## Assigned task
Give the count of lines in the data that include "computer", with no other words.

═══ Supplied data ═══

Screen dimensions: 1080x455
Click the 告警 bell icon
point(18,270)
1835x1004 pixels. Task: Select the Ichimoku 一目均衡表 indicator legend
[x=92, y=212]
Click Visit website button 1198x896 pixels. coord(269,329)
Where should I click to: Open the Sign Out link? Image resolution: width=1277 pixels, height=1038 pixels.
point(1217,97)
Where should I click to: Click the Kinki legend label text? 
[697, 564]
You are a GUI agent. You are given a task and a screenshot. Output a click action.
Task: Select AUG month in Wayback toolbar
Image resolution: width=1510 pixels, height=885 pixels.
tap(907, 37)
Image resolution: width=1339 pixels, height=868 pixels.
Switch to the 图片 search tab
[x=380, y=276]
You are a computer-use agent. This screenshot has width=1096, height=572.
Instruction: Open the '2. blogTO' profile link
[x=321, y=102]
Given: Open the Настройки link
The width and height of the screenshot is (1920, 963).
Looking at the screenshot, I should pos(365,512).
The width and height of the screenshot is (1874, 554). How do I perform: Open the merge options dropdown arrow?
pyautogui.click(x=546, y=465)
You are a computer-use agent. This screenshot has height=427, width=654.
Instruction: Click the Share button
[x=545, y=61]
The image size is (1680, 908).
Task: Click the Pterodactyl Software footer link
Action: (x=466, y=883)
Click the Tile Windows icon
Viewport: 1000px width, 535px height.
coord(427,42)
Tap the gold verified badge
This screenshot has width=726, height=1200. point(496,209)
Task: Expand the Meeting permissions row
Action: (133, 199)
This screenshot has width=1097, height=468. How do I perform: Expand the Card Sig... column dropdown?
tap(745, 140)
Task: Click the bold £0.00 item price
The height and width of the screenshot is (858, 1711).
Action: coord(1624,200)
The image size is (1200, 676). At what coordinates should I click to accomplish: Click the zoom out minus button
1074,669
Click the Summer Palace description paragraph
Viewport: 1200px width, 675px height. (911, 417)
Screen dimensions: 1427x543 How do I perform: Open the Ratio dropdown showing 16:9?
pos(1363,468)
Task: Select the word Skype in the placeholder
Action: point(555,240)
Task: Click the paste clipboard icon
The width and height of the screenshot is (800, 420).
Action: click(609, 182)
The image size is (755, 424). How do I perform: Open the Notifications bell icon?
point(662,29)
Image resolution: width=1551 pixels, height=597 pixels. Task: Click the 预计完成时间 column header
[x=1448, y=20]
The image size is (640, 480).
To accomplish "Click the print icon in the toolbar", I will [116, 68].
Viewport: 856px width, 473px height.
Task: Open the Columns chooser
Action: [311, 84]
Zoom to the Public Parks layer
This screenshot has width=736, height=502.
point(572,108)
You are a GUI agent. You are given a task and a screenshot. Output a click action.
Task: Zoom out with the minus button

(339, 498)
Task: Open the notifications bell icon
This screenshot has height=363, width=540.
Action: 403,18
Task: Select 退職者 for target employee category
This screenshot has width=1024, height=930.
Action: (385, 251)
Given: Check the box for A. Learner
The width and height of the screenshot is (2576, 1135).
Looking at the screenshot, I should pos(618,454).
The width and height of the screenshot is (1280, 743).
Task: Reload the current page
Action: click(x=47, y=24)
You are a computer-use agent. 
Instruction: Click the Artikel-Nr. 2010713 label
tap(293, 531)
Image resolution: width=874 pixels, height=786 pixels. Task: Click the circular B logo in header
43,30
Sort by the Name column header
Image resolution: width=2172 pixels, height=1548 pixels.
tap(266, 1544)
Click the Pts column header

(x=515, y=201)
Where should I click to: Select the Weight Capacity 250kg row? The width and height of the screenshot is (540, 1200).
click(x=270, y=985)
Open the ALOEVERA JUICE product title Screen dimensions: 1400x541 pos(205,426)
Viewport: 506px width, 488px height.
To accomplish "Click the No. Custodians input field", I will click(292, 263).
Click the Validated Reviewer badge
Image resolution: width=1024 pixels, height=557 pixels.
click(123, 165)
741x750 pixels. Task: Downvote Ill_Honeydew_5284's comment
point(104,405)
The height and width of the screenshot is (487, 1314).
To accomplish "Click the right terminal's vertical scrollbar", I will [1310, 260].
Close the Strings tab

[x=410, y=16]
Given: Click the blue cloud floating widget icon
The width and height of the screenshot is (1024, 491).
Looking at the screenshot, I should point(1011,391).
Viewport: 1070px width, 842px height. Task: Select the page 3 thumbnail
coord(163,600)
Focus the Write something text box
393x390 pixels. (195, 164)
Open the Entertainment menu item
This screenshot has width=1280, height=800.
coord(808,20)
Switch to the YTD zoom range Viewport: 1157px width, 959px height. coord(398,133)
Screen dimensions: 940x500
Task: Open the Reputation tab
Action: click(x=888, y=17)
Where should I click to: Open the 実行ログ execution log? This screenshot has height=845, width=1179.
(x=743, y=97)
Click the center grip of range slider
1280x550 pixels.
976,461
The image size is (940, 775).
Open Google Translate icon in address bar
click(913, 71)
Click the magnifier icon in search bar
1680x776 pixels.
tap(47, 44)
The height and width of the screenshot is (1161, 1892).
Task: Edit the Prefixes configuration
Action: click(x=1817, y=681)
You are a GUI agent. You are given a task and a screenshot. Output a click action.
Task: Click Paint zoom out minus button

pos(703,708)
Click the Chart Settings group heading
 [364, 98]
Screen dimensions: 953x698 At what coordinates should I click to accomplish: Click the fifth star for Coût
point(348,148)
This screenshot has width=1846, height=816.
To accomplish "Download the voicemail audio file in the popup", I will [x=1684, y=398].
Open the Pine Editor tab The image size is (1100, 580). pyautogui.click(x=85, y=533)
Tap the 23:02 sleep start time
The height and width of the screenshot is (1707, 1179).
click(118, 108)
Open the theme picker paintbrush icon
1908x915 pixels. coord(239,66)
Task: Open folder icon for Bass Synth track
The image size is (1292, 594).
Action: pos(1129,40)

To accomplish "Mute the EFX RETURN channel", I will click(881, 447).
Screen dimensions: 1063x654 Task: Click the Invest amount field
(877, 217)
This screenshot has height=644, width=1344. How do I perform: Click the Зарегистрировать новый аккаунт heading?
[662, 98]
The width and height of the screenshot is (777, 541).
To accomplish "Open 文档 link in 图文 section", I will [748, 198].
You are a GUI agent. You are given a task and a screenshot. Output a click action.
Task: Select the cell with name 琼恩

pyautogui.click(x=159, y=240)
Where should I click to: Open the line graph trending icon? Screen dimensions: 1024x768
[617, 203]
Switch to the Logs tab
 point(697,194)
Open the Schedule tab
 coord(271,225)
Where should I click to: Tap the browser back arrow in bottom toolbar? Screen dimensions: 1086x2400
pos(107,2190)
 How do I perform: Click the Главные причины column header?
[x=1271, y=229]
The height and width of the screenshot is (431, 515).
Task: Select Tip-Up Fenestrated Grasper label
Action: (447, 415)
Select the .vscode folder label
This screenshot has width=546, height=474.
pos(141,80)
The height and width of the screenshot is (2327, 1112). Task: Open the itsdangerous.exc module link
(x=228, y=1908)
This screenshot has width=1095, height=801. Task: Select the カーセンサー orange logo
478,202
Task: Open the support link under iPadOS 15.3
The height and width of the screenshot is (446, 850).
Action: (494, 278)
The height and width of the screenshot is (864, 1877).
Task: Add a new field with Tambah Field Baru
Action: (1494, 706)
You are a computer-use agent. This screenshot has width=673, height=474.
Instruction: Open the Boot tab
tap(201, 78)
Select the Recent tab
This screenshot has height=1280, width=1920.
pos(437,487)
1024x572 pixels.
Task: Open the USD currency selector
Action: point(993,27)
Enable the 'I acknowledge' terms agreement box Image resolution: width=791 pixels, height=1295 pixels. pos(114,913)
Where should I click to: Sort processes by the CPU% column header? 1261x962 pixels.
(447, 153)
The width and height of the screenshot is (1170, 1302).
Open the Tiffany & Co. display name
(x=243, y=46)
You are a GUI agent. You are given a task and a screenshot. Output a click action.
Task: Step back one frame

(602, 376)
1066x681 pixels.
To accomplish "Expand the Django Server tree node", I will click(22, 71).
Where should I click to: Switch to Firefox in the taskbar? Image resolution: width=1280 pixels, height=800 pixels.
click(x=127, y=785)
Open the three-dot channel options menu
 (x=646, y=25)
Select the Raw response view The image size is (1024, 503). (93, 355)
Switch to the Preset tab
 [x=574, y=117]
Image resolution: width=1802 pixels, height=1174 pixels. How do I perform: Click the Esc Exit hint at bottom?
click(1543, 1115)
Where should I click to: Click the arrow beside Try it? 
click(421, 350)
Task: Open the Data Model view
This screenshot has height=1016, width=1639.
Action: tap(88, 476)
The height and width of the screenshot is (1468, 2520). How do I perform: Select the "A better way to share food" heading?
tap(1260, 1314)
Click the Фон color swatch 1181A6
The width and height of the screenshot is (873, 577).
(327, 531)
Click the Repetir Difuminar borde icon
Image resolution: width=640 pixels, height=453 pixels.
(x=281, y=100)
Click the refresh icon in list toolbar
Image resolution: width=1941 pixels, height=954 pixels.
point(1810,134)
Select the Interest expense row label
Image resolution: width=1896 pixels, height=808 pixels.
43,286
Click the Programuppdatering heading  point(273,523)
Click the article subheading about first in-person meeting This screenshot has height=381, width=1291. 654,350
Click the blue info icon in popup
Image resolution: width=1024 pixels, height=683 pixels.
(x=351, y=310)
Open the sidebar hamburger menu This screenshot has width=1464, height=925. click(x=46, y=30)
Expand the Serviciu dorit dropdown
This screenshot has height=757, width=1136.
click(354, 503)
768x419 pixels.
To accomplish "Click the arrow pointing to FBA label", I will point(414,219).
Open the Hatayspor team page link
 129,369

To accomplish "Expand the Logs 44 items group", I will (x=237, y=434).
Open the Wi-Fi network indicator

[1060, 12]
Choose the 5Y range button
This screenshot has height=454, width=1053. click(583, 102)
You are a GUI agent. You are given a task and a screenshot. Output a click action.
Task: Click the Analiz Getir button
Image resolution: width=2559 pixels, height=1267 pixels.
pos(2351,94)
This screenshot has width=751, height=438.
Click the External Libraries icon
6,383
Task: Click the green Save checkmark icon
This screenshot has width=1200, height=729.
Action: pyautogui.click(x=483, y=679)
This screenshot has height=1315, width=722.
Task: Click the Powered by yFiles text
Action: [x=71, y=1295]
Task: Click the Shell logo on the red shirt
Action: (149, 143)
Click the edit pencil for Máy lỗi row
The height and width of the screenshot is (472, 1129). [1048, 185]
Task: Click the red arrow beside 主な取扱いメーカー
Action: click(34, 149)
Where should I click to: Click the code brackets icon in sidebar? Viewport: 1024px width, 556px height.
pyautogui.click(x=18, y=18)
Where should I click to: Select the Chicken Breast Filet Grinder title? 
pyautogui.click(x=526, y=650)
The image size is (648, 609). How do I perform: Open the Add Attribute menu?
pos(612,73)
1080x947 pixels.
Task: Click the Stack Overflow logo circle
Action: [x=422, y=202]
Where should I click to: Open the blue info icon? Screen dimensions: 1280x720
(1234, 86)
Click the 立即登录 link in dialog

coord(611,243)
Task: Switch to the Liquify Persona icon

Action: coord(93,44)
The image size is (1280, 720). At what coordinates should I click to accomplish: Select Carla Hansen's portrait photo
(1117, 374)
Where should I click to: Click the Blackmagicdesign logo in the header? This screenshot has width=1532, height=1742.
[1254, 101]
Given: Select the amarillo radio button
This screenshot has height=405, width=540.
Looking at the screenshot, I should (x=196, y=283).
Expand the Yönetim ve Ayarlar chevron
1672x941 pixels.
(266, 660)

═══

## Exercise output
4